Pre-trained Model Assisted Compiler (PMAC)

A Pre-trained Model Assisted Compiler (PMAC) is a concept that uses large multimodal language models (MLLMs) to enhance the compilation process. This concept aims to bring compilable computer language closer to natural language while respecting the syntax and structure established by programming languages.

History

The emergence of Transformers, introduced by Google in 2017, radically changed the technological landscape, particularly in the field of natural language processing. These models paved the way for significant advances, disrupting traditional methods of linguistic interaction. In 2022, OpenAI launched ChatGPT, which marked a major turning point by establishing new benchmarks in automated dialogue and human-machine interaction.

Among the innovations that followed, LangChain, introduced in 2023, enabled developers to integrate advanced language models into software applications. This development simplified the creation of conversational applications and opened the door to widespread use of AI in traditional programming contexts.

In parallel, 2023 saw GitHub introduce Copilot, an AI assistant that suggests contextual code, revolutionizing developer productivity and the coding process.

In this context of rapid innovation, the integration of artificial intelligence into a multitude of domains — including the compilation process — becomes evident. In 2024, the PMAC concept was born in Lyon, designed by a passionate team: Emmanuel Batt, Léandre Ramos, William Jolivet, and Merlin Devillard. In parallel, Meta explored a similar approach with the development of its LLM Compiler.

Core Principle

With the emergence of artificial intelligence and the continuous evolution of language models — particularly multimodal models — NLP (Natural Language Processing) capabilities have improved considerably. This advance allows us to re-evaluate the traditional stages of compilation by integrating a deeper, contextual understanding of programming languages.

In programming, a compiler is a tool that translates a programming language into machine language, enabling computers to execute instructions. Programming languages vary in their level of abstraction, ranging from low-level languages, close to the hardware architecture (machine code), to high-level languages, designed to be more abstract and human-readable.

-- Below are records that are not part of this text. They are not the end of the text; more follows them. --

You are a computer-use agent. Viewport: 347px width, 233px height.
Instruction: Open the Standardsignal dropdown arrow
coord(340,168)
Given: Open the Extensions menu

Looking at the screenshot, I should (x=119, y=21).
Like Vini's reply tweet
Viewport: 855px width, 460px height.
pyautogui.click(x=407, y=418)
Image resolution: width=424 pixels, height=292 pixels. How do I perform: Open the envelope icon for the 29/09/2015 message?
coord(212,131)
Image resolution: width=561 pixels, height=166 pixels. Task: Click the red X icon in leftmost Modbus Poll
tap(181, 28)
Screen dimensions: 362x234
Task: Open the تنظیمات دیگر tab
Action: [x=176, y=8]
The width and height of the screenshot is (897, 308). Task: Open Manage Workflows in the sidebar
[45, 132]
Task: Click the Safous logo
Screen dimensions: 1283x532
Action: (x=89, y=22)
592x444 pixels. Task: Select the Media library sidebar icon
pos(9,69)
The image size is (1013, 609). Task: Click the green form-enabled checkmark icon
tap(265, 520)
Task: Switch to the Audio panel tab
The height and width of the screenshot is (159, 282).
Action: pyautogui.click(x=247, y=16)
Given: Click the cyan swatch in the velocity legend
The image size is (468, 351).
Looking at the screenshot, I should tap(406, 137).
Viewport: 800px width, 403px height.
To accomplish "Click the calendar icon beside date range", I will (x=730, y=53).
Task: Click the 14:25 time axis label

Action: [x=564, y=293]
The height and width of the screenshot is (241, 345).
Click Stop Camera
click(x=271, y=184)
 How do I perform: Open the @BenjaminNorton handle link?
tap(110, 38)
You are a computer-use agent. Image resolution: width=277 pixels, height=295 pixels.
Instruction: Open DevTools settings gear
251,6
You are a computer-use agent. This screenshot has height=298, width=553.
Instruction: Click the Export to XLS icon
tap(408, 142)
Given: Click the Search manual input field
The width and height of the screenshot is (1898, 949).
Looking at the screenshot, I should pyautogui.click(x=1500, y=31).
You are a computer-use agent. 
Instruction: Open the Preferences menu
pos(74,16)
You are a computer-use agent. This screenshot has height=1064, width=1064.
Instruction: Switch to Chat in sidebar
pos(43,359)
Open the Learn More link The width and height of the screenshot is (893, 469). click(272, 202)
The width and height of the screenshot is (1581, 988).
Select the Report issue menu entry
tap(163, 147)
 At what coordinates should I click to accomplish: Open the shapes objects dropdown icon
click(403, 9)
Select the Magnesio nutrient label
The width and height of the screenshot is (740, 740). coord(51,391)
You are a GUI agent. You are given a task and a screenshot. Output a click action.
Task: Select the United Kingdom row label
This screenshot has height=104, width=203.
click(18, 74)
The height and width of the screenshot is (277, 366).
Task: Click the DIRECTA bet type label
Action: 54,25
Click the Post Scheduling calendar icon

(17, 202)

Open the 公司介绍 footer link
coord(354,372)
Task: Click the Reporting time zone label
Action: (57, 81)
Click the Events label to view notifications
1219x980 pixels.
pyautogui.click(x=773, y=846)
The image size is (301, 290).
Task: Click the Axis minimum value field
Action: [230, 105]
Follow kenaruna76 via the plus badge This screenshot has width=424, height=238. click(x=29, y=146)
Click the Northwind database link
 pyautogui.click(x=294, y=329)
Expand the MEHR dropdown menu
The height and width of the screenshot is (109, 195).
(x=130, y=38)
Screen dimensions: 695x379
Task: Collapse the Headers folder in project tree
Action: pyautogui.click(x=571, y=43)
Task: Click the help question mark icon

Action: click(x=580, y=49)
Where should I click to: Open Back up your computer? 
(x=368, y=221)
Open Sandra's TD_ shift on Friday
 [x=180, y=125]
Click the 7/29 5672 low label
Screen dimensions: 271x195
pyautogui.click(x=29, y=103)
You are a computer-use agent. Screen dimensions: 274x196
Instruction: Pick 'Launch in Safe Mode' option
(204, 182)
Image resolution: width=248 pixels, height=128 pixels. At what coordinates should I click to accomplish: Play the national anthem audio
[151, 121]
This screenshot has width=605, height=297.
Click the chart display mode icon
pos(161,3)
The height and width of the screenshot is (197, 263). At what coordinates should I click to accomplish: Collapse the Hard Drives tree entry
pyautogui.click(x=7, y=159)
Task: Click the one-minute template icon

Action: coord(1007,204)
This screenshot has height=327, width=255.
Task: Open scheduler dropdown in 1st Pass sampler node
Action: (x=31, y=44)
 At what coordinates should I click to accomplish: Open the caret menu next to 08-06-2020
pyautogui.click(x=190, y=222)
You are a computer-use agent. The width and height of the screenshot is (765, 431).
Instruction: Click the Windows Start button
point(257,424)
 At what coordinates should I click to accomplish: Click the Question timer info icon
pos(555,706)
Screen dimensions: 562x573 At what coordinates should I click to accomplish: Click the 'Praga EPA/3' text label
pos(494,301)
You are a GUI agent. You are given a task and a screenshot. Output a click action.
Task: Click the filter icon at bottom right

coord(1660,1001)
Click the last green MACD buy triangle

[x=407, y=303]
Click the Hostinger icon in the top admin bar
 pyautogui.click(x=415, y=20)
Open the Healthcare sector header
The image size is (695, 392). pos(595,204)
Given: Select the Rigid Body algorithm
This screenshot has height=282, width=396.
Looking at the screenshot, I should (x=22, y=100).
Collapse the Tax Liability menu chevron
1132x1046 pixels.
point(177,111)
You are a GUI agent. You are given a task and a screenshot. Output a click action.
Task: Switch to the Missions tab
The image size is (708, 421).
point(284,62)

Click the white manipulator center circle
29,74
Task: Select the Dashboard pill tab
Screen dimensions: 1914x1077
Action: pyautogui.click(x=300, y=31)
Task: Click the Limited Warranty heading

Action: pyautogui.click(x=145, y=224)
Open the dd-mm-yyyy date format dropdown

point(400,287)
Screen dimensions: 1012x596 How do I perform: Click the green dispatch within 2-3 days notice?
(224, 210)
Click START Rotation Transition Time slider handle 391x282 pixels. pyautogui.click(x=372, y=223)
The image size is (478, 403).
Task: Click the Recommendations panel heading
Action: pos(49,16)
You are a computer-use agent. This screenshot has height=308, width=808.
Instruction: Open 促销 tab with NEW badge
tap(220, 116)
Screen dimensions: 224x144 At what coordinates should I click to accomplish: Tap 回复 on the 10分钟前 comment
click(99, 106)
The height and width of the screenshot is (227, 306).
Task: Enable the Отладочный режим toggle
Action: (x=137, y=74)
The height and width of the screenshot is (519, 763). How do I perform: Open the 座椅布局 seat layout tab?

The PMAC concept uses MLLMs to translate code containing clearer, more concrete expressions. This approach delegates the handling of ambiguities to the PMAC, enabling the management of aspects that traditional compilers could not previously process. This provides a more precise interpretation of programmatic operations, allowing the emergence of more nuanced and complex functions.

Advantages and Disadvantages

Advantages Disadvantages
Input flexibility: Functions can be specified in natural language, enabling the execution of complex actions that would otherwise be difficult or impossible to achieve with traditional machine instructions. Slower compilation time: The use of MLLMs can result in longer compilation times compared to traditional methods.
Variety of implementation strategies: The PMAC compiler can generate various types of implementation strategies, facilitating the integration of different execution modes tailored to the user's specific needs. Higher cost: API calls to models or their storage can incur significant additional costs.
Code optimization: Thanks to the vast knowledge of LLMs regarding code, PMAC effectively integrates optimization techniques, improving the performance of compiled code through a deep understanding of underlying structures and logic. Model imperfections: Models may present errors or divergences, posing potential risks to code reliability.